Er überschreite gern die Grenzen, das ginge nur "mit dem totalen trust". Seine prominenten Modelle vertrauen ihm. Die seien ja auch froh, wenn einer mal lustig an sie herantritt, ein bisschen Spaß muss sein, zur Sau kann man aber auch keinen machen, das ist ihm wichtig. "Für mich ist das Leben ein großer Spielplatz. I’m super curious. I’m super positive. I’m super interested in alles Mögliche." Einen kurzen Moment klingt Teller wie ein Arnold Schwarzenegger auf Promotour für seine Memoiren oder wie eine Jil Sander auf Sprachpanscherkurs.
Tellers Fotografien provozieren, extrem, manche finden sie sexistisch und pornografisch, manch einer schrieb entrüstete Leserbriefe an das "Zeit-Magazin", als er dort ein Jahr lang eine Fotokolumne hatte. Mit dem Schönheitsideal im Fernsehen und in Magazinen kann er nichts anfangen. Was da mit den Frauen gemacht werde, verstehe er nicht. Er sei humanistischer, frauenfreundlicher, diese ganze Retuschiererei in Magazinen lehnt er ab, Schönheit kommt von innen. "Man kann sich nicht darum kümmern, was andere Leute denken", sagt er. "The only thing that is important: what the subject is thinking and what I am thinking. Und was meine Frau drüber denkt". Wenn das alles im Rahmen von Moral für ihn stimmig ist, ist ihm egal, was andere Leute denken. "That’s the only way you can win." Die Modedesignerin Vivienne Westwood hat für ihn in Courbetscher Manier die Beine breit gemacht. Sie hat angefangen, erzählt er, "boom", er hat nur den Platz auf der Couch ausgesucht und gedacht: "Hoffentlich geht die Kamera noch."

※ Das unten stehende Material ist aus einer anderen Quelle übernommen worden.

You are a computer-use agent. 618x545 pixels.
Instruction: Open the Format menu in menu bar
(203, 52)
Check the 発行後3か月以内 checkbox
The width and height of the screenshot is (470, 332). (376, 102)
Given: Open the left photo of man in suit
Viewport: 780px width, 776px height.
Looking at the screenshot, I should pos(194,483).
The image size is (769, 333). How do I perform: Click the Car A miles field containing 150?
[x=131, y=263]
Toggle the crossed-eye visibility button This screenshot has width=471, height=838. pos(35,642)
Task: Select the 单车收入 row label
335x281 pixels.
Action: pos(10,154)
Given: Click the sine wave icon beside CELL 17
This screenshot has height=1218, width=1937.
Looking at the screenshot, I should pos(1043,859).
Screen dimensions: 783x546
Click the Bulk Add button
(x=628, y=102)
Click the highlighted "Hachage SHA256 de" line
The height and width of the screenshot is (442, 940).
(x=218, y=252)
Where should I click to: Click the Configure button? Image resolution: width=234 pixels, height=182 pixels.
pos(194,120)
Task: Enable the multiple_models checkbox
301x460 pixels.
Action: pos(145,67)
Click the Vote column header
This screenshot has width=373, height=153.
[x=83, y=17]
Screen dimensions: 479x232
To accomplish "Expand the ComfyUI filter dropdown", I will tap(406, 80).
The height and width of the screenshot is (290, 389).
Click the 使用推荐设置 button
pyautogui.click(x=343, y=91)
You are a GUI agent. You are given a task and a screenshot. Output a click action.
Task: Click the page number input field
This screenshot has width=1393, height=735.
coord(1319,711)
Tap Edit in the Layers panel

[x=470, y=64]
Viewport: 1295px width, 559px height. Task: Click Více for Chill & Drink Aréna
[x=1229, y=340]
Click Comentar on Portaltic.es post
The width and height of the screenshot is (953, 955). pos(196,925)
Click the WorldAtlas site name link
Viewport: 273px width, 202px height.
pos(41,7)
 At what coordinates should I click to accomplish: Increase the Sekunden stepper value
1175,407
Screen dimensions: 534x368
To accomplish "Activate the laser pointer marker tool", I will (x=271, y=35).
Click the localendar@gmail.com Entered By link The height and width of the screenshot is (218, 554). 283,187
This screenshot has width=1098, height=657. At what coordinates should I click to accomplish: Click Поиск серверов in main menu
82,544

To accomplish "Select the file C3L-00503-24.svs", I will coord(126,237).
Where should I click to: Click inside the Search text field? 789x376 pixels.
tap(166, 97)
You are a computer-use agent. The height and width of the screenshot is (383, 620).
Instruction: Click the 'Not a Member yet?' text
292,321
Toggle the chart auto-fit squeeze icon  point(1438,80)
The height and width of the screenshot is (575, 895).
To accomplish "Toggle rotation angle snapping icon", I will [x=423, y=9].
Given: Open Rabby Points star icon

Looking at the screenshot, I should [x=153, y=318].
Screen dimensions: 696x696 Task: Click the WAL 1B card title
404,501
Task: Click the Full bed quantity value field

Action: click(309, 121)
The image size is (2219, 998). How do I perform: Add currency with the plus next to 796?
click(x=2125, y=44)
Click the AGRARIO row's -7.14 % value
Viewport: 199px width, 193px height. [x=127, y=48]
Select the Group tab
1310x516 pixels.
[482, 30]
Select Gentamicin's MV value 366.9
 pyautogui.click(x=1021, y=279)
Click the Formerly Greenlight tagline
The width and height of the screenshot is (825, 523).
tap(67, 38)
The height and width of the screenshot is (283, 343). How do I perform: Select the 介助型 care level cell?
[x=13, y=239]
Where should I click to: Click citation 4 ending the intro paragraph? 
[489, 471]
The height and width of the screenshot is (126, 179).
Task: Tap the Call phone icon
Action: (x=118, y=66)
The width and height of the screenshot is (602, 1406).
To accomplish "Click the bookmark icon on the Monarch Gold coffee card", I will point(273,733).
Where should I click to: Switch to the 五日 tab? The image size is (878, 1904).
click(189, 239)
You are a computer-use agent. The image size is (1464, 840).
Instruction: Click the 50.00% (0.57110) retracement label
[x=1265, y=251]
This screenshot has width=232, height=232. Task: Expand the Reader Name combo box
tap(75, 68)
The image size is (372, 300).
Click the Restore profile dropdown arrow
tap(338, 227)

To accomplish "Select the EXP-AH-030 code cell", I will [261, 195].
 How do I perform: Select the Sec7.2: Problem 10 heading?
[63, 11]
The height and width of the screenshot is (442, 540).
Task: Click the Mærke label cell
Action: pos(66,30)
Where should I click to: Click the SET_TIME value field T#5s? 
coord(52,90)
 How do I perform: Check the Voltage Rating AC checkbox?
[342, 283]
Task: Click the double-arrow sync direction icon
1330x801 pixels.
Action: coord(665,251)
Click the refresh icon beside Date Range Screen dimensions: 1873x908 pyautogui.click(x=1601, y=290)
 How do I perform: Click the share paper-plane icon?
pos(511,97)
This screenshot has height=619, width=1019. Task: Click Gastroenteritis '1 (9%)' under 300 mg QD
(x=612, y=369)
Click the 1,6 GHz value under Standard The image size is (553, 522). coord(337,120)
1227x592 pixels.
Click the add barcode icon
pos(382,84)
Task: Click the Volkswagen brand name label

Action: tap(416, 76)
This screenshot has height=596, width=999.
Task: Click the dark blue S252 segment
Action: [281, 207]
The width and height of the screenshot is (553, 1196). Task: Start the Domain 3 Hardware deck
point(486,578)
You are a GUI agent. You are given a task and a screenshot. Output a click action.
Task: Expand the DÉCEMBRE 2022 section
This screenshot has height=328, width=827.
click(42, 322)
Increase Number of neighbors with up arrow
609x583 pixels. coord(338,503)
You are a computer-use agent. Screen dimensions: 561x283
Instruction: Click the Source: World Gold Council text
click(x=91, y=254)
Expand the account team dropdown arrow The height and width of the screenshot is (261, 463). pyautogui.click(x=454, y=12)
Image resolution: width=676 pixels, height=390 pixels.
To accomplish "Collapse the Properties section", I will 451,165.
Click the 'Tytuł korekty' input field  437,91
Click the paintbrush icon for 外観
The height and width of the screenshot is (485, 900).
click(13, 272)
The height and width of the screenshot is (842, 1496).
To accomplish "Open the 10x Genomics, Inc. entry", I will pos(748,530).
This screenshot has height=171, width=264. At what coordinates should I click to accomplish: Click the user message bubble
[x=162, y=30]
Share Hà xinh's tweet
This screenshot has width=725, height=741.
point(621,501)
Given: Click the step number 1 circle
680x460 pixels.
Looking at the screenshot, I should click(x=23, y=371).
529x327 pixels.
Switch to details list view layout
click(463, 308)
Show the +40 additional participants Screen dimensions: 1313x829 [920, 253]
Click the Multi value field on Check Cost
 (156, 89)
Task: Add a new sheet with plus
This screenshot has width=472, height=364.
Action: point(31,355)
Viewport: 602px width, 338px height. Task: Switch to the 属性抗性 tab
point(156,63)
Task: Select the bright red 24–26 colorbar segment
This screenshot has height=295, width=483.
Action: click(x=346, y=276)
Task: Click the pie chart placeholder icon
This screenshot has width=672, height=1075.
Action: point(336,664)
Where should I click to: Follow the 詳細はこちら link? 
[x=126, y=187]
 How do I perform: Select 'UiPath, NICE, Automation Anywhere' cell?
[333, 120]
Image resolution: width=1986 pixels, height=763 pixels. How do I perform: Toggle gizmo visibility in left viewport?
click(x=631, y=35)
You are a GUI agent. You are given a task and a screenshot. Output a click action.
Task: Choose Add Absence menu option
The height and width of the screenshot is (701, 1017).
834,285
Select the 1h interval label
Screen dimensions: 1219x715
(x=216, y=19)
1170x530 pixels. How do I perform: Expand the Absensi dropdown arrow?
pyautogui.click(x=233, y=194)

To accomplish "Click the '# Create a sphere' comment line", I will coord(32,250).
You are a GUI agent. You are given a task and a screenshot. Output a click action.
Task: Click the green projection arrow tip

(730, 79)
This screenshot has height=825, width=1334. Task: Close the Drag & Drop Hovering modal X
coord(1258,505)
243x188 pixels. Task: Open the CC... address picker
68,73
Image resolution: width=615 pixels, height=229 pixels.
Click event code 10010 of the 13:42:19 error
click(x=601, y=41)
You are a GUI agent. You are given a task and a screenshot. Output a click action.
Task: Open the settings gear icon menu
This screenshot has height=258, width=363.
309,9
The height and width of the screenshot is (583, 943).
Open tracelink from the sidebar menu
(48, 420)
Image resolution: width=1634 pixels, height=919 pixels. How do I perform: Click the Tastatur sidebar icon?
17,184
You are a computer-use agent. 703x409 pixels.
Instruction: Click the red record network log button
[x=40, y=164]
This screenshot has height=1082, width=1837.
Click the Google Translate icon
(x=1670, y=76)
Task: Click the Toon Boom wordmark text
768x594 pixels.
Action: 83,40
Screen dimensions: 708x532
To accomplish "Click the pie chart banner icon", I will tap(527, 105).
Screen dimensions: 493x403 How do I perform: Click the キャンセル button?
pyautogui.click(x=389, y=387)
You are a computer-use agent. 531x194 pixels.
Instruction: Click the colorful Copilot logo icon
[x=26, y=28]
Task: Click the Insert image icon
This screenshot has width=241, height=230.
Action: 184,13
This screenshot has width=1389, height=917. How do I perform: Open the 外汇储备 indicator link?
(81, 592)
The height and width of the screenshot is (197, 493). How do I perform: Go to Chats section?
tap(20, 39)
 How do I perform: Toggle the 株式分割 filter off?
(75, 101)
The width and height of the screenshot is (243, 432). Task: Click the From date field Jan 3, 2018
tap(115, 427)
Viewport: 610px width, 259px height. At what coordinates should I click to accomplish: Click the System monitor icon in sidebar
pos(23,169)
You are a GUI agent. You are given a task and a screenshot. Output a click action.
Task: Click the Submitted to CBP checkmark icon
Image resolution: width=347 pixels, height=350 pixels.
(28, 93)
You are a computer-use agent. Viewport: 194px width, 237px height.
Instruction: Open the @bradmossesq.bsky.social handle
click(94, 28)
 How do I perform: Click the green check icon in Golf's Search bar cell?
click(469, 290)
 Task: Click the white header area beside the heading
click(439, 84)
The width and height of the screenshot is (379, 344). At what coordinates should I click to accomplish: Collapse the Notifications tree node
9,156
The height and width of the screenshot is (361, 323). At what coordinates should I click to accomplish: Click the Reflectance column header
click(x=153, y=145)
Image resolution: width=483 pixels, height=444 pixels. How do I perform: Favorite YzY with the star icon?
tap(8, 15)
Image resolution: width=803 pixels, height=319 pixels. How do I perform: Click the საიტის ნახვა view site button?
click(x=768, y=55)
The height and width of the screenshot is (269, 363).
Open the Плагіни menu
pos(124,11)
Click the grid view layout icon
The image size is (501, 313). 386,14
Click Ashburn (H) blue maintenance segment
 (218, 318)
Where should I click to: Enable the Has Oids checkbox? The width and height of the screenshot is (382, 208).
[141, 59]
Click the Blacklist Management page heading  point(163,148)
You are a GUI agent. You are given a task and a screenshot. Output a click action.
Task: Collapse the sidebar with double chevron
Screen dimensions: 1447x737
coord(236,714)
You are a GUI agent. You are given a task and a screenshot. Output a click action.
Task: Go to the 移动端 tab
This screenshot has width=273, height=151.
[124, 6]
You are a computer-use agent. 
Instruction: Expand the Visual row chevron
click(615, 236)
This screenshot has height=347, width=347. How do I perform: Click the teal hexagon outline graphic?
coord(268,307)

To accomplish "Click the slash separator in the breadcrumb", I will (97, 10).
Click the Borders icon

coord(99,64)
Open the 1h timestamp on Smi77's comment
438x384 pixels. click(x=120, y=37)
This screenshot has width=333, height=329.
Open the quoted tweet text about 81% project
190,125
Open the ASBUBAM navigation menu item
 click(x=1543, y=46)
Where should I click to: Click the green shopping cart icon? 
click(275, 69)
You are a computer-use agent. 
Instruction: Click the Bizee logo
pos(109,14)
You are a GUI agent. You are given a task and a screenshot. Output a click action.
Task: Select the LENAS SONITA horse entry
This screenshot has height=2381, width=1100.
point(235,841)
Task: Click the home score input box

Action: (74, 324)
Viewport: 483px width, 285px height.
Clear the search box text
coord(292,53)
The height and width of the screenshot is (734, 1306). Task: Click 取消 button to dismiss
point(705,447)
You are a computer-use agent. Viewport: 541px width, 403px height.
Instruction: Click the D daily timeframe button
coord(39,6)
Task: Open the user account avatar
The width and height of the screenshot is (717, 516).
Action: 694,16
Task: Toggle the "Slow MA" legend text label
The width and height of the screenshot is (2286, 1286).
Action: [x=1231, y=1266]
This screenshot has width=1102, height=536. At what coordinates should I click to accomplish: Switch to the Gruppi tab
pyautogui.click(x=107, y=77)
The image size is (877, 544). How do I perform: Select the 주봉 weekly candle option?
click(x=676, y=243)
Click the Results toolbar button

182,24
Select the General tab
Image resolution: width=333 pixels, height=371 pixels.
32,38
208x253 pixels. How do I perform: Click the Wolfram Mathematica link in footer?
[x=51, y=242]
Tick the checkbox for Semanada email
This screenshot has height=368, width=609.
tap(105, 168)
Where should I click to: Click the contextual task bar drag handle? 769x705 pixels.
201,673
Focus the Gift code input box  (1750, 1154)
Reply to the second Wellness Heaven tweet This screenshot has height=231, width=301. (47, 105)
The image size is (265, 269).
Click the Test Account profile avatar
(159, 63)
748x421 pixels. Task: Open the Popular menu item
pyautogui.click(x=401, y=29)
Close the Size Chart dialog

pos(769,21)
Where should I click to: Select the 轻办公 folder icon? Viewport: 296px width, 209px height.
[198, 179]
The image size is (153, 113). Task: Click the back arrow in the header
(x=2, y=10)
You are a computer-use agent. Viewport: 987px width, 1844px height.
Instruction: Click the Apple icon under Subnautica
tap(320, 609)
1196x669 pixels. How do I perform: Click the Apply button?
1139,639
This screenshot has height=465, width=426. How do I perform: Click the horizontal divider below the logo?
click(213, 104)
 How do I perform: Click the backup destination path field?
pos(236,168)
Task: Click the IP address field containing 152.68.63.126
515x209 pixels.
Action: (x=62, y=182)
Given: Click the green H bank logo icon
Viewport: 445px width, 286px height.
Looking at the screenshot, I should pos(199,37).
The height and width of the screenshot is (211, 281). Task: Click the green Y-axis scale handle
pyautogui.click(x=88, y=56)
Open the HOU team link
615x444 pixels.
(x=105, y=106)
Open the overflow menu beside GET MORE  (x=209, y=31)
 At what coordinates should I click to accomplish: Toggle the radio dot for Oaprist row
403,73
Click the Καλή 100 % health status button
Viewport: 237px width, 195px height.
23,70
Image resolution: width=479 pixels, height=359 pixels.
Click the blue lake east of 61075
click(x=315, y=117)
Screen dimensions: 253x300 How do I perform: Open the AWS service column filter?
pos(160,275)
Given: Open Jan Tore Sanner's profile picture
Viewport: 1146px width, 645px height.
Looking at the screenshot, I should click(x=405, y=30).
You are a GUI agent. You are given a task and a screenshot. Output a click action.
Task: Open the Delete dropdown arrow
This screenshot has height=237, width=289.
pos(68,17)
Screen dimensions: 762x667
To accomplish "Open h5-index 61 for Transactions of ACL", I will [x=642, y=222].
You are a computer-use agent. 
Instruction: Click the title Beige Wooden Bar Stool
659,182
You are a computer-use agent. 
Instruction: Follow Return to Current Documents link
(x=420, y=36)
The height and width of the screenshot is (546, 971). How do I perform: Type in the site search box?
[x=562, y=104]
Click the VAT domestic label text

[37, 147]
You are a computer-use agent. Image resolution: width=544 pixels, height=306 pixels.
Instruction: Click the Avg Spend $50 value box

Und eigentlich fotografiert er auch gar nicht so viel, meint er. Erfolgreiche Modefotografen fotografieren zehn Mal so viel wie er. Bei ihm sehe alles so leicht aus, spontan, wie aus der Hüfte geschossen, sagt Prinz. Nee, das sei alles unheimlich anstrengend. Er lebe einfach sein Leben, verarbeite, habe Ideen und "execute". Inzwischen macht er es sich aber selbst leichter. Vor eineinhalb Jahren ist er endlich von analog auf digital umgestiegen. Wie ein Dinosaurier ist er sich irgendwann vorgekommen. Jetzt muss er die Filme nicht mehr rumschleppen, braucht nicht mehr zwei Wochen für die Entwicklung und das Bearbeiten. Er mache viel unterwegs, "wunderbar" findet er das alles, es falle ihm so leicht, und die Leichtigkeit des Digitalen habe ihn plötzlich befreit.
Während des Gesprächs kommt er immer wieder aufgeregt auf sein neues Buch zu sprechen, das nächstes Jahr erscheint: Da ist "alles digital, das macht mir total Spaß". In der obligatorischen Publikumsfragerunde im Anschluss will ein inzwischen genau so aufgeregter Zuschauer wissen, was denn nun mit dem neuen Buch los sei. Teller gerät etwas ins Stottern, ja, es wird darum gehen, dass Deutschland Weltmeister geworden ist und um seine Studenten und um seinen "happy summer 2014". Seinen Sohn und seine beiden Cousins hat er fotografiert, wie sie das Endspiel sehen und er selbst sei auch irgendwie drauf, und die Weltmeister in Berlin hat er fotografiert.